After a while I came to feel that life was more important than writing.
How can any mother
not?
I knew that once I opened the door to that
possibility, I would cross some threshold and there would be no going
back. I was right.
But there has to be the possibility for women to create life
and
to
create art, otherwise what have we been fighting for all these years? After
I had a son, the struggle to write seemed suddenly not worth the candle.
I feel I let us both down that way—you and me. You, because I set a bad
example. Me, because now I suffer from dreams gone dry.
I have just been remembering how I used to make fun of my mother
for "giving up her dreams." But now that she is gone, I understand that
she had never really given up. She had simply shifted her priorities. She
had become a mother, but she never stopped being an artist, a lover of
life. She had a whole secret life, which someday I will share with you.
The demands of life and the demands of art are difficult to reconcile.
There is no way to
pretend
they are not. When I was with you, I wanted
to be with my book. When I was with my book, I wanted to be with you.
I know now that
many
of us feel this way. We bear the contradiction
inside us, and I believe we are heroines for it.

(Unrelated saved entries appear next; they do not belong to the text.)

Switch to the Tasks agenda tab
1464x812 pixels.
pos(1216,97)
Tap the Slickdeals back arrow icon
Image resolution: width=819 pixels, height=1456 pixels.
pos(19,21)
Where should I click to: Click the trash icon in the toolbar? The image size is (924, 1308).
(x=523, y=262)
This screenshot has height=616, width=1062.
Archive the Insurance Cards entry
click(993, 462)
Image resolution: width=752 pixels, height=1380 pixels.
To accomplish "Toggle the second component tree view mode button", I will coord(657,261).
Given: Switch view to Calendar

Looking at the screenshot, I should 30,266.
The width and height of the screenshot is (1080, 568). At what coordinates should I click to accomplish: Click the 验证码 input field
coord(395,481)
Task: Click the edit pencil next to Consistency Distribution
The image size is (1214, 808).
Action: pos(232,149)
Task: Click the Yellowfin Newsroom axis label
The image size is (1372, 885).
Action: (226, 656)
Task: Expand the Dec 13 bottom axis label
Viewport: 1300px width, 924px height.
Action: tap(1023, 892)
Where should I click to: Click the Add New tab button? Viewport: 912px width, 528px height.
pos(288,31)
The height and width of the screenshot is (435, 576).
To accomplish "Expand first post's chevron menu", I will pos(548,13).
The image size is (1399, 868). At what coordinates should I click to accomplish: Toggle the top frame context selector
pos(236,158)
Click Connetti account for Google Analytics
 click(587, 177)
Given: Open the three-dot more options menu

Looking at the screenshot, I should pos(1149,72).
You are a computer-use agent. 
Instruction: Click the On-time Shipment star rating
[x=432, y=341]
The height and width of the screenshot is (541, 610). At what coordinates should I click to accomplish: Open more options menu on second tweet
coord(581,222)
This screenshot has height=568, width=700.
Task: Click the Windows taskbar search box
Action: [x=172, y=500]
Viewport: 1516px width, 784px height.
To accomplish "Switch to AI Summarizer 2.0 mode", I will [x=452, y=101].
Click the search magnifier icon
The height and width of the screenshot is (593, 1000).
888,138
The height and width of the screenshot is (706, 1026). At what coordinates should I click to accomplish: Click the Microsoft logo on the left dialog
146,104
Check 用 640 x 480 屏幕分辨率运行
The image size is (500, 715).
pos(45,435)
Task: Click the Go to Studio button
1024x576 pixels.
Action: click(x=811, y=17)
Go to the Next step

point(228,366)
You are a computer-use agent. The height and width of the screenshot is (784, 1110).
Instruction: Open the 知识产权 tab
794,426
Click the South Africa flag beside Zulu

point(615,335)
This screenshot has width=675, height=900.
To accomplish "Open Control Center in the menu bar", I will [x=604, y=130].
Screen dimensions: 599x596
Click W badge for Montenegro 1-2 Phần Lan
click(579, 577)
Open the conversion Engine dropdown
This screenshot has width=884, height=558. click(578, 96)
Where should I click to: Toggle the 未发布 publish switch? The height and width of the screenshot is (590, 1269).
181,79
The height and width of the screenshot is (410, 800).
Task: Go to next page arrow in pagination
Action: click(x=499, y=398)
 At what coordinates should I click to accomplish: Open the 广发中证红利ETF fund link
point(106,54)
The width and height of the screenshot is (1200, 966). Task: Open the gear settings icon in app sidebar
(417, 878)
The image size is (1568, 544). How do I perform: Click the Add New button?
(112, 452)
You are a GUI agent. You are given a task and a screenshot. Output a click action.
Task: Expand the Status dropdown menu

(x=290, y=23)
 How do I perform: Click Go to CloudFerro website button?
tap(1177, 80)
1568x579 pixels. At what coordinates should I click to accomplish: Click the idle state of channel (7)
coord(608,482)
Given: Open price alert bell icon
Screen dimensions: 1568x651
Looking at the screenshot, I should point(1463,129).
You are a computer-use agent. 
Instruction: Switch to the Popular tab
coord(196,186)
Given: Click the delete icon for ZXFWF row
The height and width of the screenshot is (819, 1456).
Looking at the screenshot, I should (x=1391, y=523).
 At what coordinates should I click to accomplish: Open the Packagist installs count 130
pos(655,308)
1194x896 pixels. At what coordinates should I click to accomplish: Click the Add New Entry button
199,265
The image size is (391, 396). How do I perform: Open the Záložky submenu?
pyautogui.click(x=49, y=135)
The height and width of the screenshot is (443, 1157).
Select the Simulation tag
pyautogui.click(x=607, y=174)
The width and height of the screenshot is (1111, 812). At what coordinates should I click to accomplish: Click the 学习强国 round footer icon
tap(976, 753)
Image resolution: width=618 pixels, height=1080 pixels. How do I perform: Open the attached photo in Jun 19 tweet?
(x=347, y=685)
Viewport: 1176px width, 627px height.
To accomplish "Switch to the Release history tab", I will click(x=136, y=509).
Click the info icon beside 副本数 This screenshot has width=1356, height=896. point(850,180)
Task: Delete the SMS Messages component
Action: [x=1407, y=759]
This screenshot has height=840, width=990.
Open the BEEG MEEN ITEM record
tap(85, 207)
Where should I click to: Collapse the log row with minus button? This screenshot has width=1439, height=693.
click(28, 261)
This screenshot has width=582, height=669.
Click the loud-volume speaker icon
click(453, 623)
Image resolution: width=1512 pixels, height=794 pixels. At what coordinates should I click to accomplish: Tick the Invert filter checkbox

Why am I telling you this? Because I want you not to emulate me,
not to put away your dreams. Tolerate the contradiction within you. It
will make your work richer even while it takes away your time to do it!
But whatever you do, don't give up your work. Regret solves nothing.
If you are ever in a bad moment in your life and you feel that you
cannot go on, remember that you are the daughter of a woman who was
the daughter of a woman who believed that strength came from accepting
the contradictions of life rather than pretending life had no contradictions.
This is profoundly Jewish. It is also profoundly womanly. As a people,
Jews have had to accept the vinegar with the honey, and we got good at
it. All our humor is about that, all our art, our music, our literature.
And women also know that life is not perfectible. Only art is. And life
is always more important than art. But art is what remains.
Eventually, because of what I did and didn't do, what my mother did
and didn't do, and what you have done and will do, women will have
more possibilities, less restricted lives. Despair is a waste. We live on in
each other's possibilities. We extend our freedoms into the future.
I never thought my mama would die. She seemed immortal to me.
Since she was the ground of my being, her death seemed unthinkable—however much she annoyed me at times. Now I am standing at
the edge of the cliff with no one to catch me. I'm sure all daughters feel
this way when their mothers die.
The memorial service for Mama was very moving. She touched so
many lives. All her old cronies were there, looking frail. And her portraits
all around. I never knew she did so many. She painted everyone—Calvin
Coolidge to Loretta Young; Humphrey Bogart to Edward G. Robinson;
Betty Grable to Marilyn Monroe; Babe Paley to Nancy Kissinger—though (in the early years) not always under her own name.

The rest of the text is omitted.